Loyalty Isn’t Grey: You’re Either Loyal or You’re Not

What I truly love about these missions is how their narrative content has nothing to do with the eventual suicide mission. All loyalty missions are pure, unadulterated world-building and character development. Most of them are about restoring lost family connections: Jacob’s father, Miranda’s sister, Thane’s son, Samara’s daughter, Kasumi’s partner. Others are about old acquaintances or scores to settle: Garrus’ traitor, Jack’s torturers, Zaeed’s accomplice. And the best ones deal with galactic politics in ways that will have consequences in ME3, such as Mordin’s quest to retrieve the genophage cure data, Grunt’s change of Krogan society, and Tali’s and Legion’s missions that help define the geth as so much more than the AIs gone crazy of ME1.

Written request
Continue the piece on loyalty missions from where it stops, writing the next paragraph in the same voice.

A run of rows
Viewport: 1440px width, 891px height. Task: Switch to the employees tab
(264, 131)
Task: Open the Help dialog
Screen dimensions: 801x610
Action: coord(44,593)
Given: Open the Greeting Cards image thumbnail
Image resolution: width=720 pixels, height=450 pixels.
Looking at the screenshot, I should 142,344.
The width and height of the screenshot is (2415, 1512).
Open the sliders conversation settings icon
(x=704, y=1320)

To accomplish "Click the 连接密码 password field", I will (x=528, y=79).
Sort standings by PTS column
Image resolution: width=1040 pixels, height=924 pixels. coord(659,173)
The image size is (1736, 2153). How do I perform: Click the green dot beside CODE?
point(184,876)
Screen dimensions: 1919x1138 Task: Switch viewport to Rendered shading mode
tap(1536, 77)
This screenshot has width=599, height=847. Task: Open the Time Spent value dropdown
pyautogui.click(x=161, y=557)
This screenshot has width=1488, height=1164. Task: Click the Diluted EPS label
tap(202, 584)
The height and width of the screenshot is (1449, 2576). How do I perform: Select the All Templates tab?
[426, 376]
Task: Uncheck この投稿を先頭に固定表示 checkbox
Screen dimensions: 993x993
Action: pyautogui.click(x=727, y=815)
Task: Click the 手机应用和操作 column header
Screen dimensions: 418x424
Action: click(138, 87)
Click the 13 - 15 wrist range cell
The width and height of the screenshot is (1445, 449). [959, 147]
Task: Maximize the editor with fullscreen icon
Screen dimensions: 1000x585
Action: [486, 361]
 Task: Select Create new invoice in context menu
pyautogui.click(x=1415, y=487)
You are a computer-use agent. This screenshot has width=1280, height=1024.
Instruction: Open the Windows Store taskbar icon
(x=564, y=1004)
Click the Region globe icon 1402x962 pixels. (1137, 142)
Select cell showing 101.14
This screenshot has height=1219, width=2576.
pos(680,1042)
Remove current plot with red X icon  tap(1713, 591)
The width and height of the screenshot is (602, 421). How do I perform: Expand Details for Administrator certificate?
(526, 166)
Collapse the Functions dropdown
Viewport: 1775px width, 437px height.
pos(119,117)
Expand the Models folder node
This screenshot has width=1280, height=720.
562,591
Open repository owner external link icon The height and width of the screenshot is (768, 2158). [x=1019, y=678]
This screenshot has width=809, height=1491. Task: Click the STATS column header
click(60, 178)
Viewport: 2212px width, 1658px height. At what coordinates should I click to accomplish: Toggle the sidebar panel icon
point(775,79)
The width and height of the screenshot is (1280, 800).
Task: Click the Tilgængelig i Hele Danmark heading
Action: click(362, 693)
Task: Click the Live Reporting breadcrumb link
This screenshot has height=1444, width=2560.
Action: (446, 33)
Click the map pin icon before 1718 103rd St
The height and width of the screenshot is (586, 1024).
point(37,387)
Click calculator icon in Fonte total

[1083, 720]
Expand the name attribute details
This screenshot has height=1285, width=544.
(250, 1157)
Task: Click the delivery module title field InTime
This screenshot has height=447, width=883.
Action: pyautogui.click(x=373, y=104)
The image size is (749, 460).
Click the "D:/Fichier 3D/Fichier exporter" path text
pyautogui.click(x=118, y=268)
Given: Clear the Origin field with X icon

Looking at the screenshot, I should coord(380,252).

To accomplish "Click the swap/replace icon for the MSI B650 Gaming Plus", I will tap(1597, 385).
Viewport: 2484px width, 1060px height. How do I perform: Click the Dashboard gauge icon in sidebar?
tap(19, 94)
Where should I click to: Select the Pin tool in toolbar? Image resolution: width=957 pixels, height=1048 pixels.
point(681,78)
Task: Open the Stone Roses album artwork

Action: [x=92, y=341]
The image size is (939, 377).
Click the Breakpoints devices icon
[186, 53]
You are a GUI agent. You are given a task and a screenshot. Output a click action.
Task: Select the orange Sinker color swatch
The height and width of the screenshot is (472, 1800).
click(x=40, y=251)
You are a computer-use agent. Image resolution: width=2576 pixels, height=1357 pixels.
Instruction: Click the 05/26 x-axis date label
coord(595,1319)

Reply to the exercise
Indeed, the geth and krogan missions contain some of the best writing in ME2. Legion’s loyalty mission on the heretics’ base is an exploration of the nature of artificial intelligence with a level of philosophical sophistication that is seldom seen in videogames. The authors are particularly skillful at navigating two interrelated concepts: the nature of individuality and the quality of freedom. This isnt new in sci-fi: Star Trek, for instance, was at its best when exploring the human condition through the Borg antagonists, especially thanks to Seven of Nine’s seasons-long story arc in Voyager. But the treatment of these issues in ME2 leaves nothing to be desired, both for its depth and for its emotional attachment. It is so very difficult to write a synthetic persona that we genuinely care about, and the authors succeed with Legion, who is easily the game’s best-written character. And from a moral standpoint, the writing doesn’t get much better than the debates between Mordin and Shepard about the purpose of the genophage. The dialogue trees are incredibly deep and multi-layered, spanning topics as diverse as research ethics and socioeconomics. What these debates are missing, of course, is a krogan voice: for that, we have to wait until ME3, when the genophage story arc comes to near-perfect fruition.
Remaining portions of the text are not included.